## [WORK TASK]
Filter these records by the string "computer", copying each line that holds it.

## [DATA EXTRACTS]
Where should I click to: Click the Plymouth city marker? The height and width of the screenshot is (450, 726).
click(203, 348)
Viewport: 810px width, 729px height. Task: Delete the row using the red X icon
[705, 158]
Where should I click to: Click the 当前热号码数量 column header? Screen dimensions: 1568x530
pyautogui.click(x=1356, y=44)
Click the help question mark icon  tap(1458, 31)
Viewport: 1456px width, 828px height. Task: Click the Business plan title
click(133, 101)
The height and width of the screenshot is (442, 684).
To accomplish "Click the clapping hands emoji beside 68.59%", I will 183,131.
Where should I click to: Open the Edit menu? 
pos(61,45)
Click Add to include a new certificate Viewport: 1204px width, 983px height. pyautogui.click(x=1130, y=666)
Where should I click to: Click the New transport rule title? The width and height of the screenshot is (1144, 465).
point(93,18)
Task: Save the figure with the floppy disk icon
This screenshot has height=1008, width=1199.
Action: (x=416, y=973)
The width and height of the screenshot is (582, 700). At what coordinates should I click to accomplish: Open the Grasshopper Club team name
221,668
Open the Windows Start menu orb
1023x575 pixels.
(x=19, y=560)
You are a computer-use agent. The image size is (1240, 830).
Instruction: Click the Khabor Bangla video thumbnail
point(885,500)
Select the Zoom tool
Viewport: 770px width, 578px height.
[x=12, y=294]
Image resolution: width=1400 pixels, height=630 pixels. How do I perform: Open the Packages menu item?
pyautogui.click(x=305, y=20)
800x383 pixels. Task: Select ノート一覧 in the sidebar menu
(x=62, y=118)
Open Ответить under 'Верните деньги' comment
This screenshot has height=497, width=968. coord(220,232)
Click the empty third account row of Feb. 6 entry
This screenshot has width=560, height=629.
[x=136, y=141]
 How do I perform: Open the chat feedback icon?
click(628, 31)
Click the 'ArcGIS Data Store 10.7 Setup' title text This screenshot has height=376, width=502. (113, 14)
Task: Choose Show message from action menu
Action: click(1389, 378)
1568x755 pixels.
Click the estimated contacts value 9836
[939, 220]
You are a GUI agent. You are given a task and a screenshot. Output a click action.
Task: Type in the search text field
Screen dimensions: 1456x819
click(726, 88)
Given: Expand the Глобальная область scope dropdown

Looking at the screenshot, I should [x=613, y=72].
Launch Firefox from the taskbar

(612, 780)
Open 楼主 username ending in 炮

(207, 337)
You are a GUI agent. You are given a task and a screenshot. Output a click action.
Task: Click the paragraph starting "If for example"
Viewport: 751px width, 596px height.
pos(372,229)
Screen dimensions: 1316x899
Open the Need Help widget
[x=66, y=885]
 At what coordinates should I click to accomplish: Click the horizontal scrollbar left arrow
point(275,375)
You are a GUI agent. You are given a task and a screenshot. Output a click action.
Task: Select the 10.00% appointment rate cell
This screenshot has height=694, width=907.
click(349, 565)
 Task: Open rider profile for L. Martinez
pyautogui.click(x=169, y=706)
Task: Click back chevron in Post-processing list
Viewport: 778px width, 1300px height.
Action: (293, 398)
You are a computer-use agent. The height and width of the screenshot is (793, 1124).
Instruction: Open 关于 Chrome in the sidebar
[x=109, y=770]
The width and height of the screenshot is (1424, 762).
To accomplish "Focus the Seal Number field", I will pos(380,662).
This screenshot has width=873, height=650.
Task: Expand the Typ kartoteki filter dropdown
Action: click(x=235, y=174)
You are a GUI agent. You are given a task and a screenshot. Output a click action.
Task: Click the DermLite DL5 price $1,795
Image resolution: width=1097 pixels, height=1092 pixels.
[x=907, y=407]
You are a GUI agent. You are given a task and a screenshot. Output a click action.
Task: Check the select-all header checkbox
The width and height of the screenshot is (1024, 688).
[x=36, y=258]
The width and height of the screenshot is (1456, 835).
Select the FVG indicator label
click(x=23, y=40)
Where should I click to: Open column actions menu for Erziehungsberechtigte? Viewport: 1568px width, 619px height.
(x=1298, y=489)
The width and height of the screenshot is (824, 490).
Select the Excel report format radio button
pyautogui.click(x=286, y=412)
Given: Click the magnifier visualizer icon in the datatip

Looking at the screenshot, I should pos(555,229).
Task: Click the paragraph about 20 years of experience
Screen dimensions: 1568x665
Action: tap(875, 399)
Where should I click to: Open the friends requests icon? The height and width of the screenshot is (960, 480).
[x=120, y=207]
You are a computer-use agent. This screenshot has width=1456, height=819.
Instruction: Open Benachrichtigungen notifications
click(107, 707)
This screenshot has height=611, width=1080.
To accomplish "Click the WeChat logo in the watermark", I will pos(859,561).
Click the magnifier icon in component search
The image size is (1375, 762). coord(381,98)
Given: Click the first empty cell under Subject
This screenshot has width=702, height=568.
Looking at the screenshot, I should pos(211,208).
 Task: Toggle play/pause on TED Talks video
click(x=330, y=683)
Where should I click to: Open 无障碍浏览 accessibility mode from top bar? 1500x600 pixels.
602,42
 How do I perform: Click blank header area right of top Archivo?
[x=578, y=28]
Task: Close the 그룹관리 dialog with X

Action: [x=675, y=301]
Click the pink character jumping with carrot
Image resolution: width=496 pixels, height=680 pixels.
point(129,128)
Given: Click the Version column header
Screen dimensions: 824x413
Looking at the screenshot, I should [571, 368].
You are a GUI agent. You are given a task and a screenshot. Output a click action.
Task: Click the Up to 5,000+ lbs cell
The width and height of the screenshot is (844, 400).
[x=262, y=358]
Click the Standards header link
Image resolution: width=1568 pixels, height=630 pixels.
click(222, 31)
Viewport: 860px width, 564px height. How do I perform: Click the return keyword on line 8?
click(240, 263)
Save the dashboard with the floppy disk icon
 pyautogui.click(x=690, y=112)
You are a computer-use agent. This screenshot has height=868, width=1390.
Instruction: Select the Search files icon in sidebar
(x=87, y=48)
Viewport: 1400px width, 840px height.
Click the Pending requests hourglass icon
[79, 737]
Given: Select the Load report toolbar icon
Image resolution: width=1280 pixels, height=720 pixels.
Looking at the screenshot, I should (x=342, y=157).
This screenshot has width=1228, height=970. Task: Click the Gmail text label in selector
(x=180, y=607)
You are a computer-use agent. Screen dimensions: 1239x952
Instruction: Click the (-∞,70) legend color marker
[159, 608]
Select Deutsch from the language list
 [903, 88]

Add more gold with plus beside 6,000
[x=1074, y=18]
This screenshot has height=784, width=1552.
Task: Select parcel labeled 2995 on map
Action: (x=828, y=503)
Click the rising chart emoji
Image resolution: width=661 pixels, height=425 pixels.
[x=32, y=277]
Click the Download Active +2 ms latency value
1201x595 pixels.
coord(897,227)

## [TASK SOLUTION]
You are a computer-use agent. The image size is (1240, 830).
You are a computer-use agent. The height and width of the screenshot is (793, 1124).
You are a computer-use agent. This screenshot has width=1456, height=819.
You are a computer-use agent. This screenshot has height=868, width=1390.
You are a computer-use agent. Screen dimensions: 1239x952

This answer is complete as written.